I felt so much love from the fellow Survivors, but also from all the staff and people working with WRFTC. They were so caring and loving and you could tell they do this each year because they want to, not because they have to. I have never ever felt that kind of generosity before….it was like Christmas for cancer patients at some points. We left with so many treats and gifts it was like nothing I had ever experienced. I couldn’t believe so many people wanted to help us, and treat us to all these nice things:)
So, the weekend was life changing. I let go of a lot and dealt with many emotions I stuffed down deep inside. I think if I ever had the chance to come back, I would be a different person. At some points in your life you are a “giver” and some times you are a “taker.” This retreat I was more of a “taker.” I listened, I kept to myself at times, and didn’t always participate in activities. I just took in the info and had my space to deal with it. Next time I feel I would be a bit more open and have the chance to “give” more to the group. My wounds were still fresh, and that held me back.
So, to wrap things up it was wonderful. There are not many moments in life where you can say something was “life changing,” but this was one of them. I could never repay them or tell them enough the gratitude I feel. It was the gift of a lifetime. It also allowed me to let go a bit and realize my girls would be just fine without me for a few days:) I very rarely ever leave them for the night, so it was hard. But, John made sure my babies were well taken care of:)
I couldn’t be more grateful. It was something I needed to move on from, and start the journey to healing. I realized Cancer does Suck…but I am never alone. I will never give up on this fight, and I will never allow it to have power over me. God is in control, and my faith is strong enough to know He will never lead me down a path I cannot handle. I may need a little help along the way;) but it is a journey I will never take alone.

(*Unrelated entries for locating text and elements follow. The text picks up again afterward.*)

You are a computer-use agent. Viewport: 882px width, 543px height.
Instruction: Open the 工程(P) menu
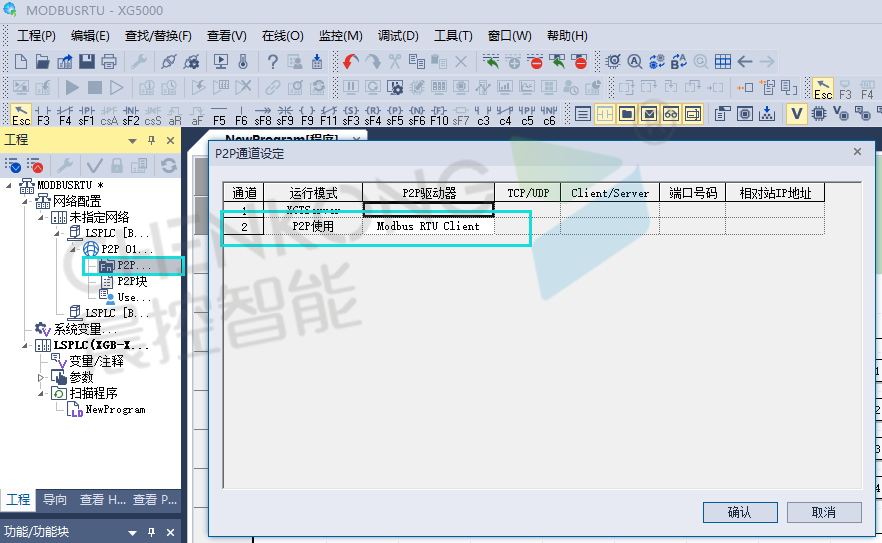pyautogui.click(x=36, y=36)
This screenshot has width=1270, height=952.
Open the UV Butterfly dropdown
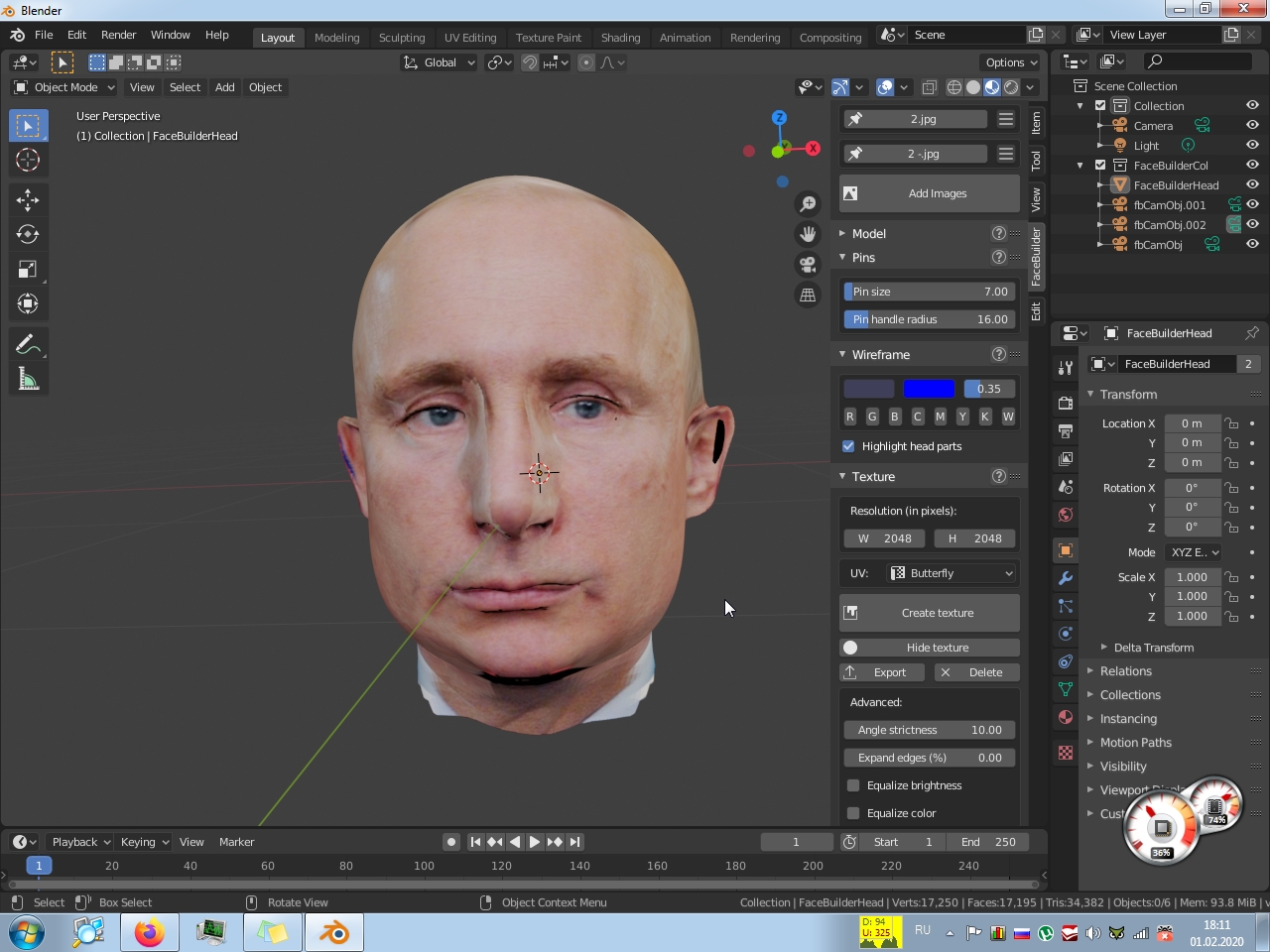click(952, 573)
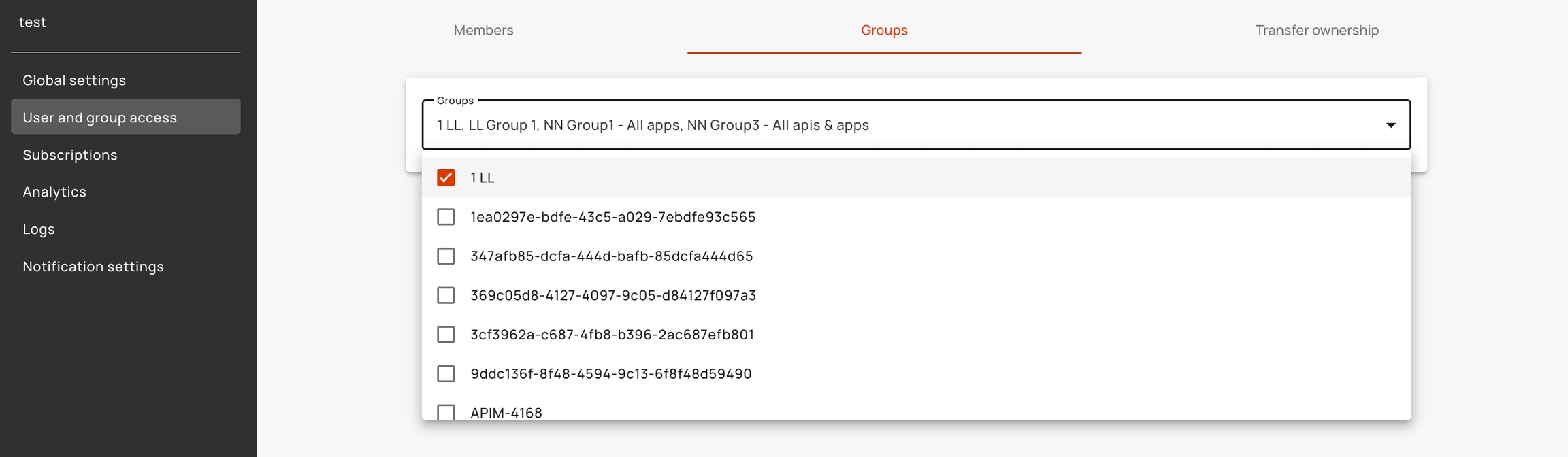Viewport: 1568px width, 457px height.
Task: Click the 1 LL option label
Action: pos(483,178)
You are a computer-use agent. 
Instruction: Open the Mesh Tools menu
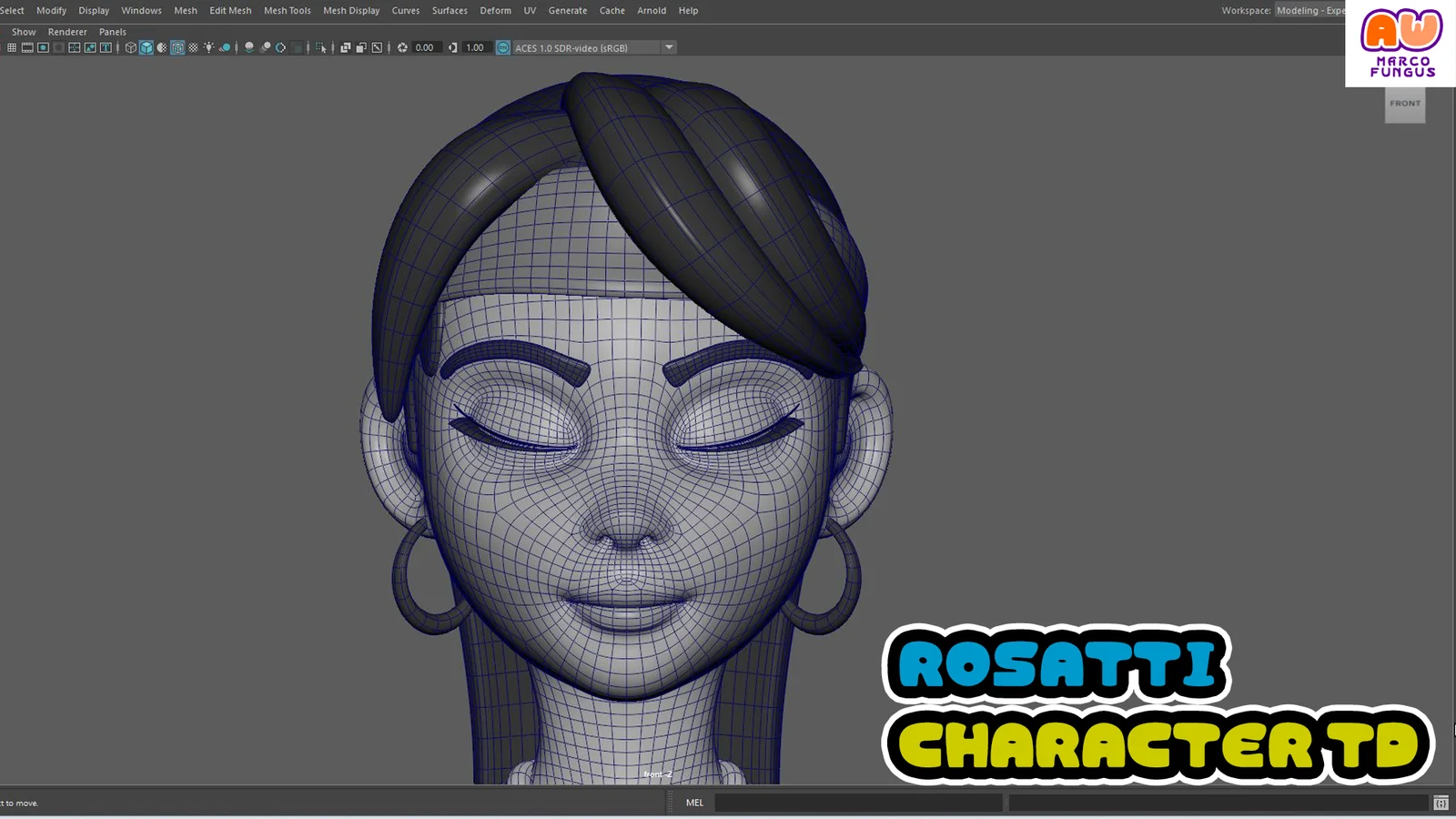[287, 11]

Women Rock For The Cure is an amazing organization that I will forever have love for. Here is their site to learn more or Donate:
❤ you added so much to the weekend. Lots of laughs, love and support. You are amazing!!!
You are too sweet:) miss you💜
Ya know Jen,, you are not the only young survivor here in Rolla with kids. I am here too. I have reached out to you so we are not alone. I do not connect with the ones in their 50’s and 60’s and up either other than we are all survivors. I have kids in the home too. And for that matter my ones out of the home are not that far out. They have to cope and “need” their mom too. So please don’t feel alone here in Rolla. I am here too.